The fascinating part of the NSF International standard is its approval approach. Rather than have a fixed list of acceptable ingredients to work with, this standard has an acceptable list of processes of how these ingredients are made—i.e. you can have two ingredients from the same source and within the same end product but one could be approved and the other not simply due to its allowable process.

With this standard, certain original ingredients such as sulfate-based surfactants became allowable over newer, novel surfactants because the process to make the original surfactant was far more natural than some newer ones. However, the success of the NSF certification is not all in its originality. It is far more marketed and recognized than many other standards of its caliber thanks to its retail support.

The GMO Debate

Another growing area of the green movement is genetically modified organisms, or GMOs. GMO awareness has gained momentum in recent years, partially due to the narrow loss of California Proposition 37—a statute voted down in November 2012 that would have required labeling of genetically engineered food, with exceptions. It also would have disallowed the practice of labeling genetically engineered food with the word “natural.”

GMO verification in beauty products relies on simply not using feedstock from plants that have been genetically modified or crossbred with other species in the product’s ingredients. Although no clear difference has ever been substantiated between an ingredient derived from non-GMO ingredients versus ingredients derived from GMOs, this standard has become increasingly popular due to widespread awareness of GMO foods.

During the non-GMO verification process, beauty brand owners need to assess both the ingredients used in their products and the ingredients of an ingredient—leading all the way back to the source material—in order to do a proper audit. In some cases, this can be a difficult task, as source material suppliers can be closely guarded or can change often enough for them to be difficult to track.

**SUPPLIED DATA**
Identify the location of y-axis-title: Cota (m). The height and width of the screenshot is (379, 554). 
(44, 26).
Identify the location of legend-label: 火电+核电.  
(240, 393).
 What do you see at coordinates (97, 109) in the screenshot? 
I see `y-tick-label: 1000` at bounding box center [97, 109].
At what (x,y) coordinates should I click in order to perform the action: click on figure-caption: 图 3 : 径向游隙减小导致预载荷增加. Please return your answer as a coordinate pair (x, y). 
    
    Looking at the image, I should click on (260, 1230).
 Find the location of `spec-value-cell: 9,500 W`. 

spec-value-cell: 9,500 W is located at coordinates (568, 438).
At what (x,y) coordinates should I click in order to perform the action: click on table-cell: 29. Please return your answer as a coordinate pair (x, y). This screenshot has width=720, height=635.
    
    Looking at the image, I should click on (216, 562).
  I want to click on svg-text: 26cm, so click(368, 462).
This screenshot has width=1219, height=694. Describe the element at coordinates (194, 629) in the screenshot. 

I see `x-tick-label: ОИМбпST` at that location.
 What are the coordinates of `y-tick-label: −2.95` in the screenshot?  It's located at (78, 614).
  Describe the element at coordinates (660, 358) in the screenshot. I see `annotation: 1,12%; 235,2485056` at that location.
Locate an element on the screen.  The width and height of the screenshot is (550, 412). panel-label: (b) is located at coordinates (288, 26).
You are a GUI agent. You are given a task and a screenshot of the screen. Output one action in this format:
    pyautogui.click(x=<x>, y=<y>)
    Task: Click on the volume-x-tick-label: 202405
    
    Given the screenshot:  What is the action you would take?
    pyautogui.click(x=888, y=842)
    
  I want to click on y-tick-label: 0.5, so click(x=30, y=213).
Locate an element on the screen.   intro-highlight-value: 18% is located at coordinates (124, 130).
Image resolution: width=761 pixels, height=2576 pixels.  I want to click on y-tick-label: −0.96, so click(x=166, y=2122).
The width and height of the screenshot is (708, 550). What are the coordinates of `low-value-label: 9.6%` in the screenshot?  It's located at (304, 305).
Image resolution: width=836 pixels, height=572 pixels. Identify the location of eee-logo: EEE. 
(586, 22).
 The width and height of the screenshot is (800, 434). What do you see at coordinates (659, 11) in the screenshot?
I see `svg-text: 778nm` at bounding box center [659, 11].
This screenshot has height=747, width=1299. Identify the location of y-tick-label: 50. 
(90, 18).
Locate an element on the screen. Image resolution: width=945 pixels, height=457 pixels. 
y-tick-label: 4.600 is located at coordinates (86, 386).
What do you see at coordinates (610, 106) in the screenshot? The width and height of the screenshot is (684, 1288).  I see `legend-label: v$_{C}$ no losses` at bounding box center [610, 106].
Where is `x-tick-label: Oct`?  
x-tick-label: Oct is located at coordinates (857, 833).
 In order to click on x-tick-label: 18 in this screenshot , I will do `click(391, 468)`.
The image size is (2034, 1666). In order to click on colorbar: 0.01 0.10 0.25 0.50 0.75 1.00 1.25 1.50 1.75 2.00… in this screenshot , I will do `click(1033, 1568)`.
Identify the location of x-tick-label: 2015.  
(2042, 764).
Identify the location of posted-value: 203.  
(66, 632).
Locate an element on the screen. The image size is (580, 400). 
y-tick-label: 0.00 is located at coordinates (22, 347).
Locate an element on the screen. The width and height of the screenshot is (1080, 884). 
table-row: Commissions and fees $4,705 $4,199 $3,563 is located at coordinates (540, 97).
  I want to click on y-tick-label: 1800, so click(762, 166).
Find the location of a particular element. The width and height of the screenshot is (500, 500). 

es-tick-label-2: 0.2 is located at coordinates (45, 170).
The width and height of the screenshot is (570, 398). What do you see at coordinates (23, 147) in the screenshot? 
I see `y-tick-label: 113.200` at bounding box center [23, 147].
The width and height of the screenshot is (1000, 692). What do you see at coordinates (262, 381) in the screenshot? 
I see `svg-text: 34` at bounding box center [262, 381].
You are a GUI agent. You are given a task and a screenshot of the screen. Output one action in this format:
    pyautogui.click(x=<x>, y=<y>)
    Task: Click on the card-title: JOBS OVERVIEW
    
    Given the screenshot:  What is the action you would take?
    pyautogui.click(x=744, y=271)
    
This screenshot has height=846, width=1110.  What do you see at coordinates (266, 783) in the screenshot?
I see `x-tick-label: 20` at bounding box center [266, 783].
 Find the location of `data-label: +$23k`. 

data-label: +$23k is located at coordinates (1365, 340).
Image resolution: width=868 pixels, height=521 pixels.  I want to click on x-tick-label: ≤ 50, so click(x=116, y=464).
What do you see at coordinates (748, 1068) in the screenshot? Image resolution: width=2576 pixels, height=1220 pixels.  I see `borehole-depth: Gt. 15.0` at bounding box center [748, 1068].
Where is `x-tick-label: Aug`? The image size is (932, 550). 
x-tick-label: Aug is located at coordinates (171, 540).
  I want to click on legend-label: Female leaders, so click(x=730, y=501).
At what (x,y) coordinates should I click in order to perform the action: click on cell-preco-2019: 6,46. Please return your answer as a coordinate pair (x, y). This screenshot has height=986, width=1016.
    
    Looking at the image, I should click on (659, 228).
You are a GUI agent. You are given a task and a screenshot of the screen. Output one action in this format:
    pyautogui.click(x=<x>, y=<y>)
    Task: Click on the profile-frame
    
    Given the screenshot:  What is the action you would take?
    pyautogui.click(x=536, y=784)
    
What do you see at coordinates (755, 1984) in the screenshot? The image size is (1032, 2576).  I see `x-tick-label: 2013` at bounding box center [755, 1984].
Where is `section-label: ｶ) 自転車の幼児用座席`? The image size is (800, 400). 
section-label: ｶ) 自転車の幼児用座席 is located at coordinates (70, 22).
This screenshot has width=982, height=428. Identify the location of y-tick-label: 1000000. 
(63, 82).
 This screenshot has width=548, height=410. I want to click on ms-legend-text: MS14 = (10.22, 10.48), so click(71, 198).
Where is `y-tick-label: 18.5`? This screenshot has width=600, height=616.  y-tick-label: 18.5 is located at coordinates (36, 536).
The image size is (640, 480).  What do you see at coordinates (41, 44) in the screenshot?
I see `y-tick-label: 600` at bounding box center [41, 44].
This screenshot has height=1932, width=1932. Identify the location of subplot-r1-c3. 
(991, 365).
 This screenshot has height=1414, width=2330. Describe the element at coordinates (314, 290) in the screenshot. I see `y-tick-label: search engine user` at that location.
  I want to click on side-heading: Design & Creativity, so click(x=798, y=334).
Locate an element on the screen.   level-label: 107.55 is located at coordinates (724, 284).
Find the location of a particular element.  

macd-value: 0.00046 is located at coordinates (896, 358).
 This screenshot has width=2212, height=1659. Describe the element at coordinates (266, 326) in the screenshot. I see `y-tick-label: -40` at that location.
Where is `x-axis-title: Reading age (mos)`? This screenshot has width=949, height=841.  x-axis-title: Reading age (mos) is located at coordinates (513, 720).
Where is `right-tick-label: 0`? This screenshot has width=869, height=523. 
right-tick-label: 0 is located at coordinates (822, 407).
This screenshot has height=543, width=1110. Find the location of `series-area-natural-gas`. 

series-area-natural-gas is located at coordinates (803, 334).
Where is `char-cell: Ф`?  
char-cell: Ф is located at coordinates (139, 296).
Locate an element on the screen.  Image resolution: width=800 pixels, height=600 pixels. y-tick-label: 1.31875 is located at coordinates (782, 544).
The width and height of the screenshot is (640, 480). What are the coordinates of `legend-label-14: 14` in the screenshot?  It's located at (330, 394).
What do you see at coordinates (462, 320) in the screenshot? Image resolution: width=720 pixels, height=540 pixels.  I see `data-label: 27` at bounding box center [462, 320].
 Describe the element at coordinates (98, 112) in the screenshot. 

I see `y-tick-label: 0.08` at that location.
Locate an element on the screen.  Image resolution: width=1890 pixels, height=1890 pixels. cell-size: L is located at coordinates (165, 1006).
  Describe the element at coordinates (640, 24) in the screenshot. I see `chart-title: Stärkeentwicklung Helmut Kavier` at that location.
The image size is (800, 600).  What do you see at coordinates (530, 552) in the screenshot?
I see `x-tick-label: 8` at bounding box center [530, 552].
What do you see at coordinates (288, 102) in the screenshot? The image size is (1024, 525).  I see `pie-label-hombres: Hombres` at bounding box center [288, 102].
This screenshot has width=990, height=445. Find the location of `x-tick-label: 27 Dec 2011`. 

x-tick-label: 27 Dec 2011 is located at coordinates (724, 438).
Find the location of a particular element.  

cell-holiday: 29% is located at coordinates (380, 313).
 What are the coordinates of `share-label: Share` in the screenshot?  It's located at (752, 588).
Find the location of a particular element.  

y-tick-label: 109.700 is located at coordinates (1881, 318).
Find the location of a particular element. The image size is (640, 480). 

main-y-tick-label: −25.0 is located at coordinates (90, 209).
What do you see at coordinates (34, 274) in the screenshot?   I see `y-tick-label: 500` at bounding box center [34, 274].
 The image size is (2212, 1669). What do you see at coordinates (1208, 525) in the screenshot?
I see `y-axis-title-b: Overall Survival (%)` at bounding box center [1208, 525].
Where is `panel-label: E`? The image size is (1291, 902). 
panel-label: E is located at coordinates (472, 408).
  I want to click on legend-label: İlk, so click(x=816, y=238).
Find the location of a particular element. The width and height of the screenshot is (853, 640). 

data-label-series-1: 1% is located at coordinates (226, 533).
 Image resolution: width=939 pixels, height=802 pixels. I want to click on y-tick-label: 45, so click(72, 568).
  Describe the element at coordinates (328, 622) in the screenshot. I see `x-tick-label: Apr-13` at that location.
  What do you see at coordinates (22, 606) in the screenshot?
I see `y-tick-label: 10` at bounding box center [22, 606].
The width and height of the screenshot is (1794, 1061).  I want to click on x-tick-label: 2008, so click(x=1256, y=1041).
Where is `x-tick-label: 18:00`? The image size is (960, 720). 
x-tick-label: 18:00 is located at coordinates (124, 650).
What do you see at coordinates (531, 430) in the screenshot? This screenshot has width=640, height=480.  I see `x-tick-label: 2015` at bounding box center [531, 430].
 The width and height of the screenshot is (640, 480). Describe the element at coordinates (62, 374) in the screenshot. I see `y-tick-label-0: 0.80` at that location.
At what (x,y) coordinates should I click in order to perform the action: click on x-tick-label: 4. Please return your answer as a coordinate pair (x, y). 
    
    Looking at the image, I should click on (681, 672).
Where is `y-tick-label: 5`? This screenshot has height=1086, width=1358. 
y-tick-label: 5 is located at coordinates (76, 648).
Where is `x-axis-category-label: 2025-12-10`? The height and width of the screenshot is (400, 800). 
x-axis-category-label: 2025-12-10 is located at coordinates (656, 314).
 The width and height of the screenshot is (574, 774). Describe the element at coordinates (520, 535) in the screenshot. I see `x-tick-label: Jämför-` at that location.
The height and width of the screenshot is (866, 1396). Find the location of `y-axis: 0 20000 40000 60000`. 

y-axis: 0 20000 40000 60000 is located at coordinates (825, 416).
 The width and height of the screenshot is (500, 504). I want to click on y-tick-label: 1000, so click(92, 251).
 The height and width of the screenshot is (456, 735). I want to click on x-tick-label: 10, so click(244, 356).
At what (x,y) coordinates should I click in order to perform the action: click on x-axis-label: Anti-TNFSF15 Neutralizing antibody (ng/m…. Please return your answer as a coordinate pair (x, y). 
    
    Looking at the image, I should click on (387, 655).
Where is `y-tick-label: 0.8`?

**EXERCISE PROMPT**
Keep writing the piece on green certifications for beauty products, starting right after its last sentence about hard-to-track source material suppliers.

**OUTPUT FOR THIS TASK**
Weighing Your Options

Overall, beauty brand owners will continue to find new ways to differentiate themselves from all other product lines. The use of green-certified standards has been an invaluable tool to verify and lend definition to natural products, but many barriers remain to certification. These barriers include cost, recognizability of the certification standard and the formulation constrains of using a green certification standard that may not have a wide selection of cosmetic ingredients or ingredient synthesis processes available yet.

Brand owners must carefully weigh their choices to make sure that adhering to any green certification standard will be giving their brand the advantages and positioning that they are looking for without hurting overall quality.

Dr. Sundeep Gill has been involved with the beauty and cosmetic industry for many years, first working for Carme Cosmetics in Novato, California, in 1987, where he started out in the quality control lab. He soon worked his way up to a research chemist, and in this position, he learned the possibilities of creating natural products based on science-driven ingredients. A few years later Sun Deep Cosmetics opened its first manufacturing plant in Hayward, California. Here Dr. Gill was able to put his creative skills into motion, developing popular personal care products in the natural products industry. Dr. Gill attended the University of the Pacific, where he attained his bachelors degree and ultimately his doctor of pharmacy degree. Soon after, he completed an internship and residency at Stanford University Lucile Packard Children’s Hospital and the Veterans Hospital. Through this work Dr. Gill published several articles on pharmacotherapy and drug delivery and assisted in several clinical studies involving topical drug delivery and chemotherapy. Dr. Gill is a registered pharmacist and still practices as a clinical pharmacologist when he is not working as a personal care research chemist. And an avid educator, Dr. Gill still preceptors to doctor of pharmacy candidates around the country. He currently lives in San Ramon, California, with his wife and three daughters.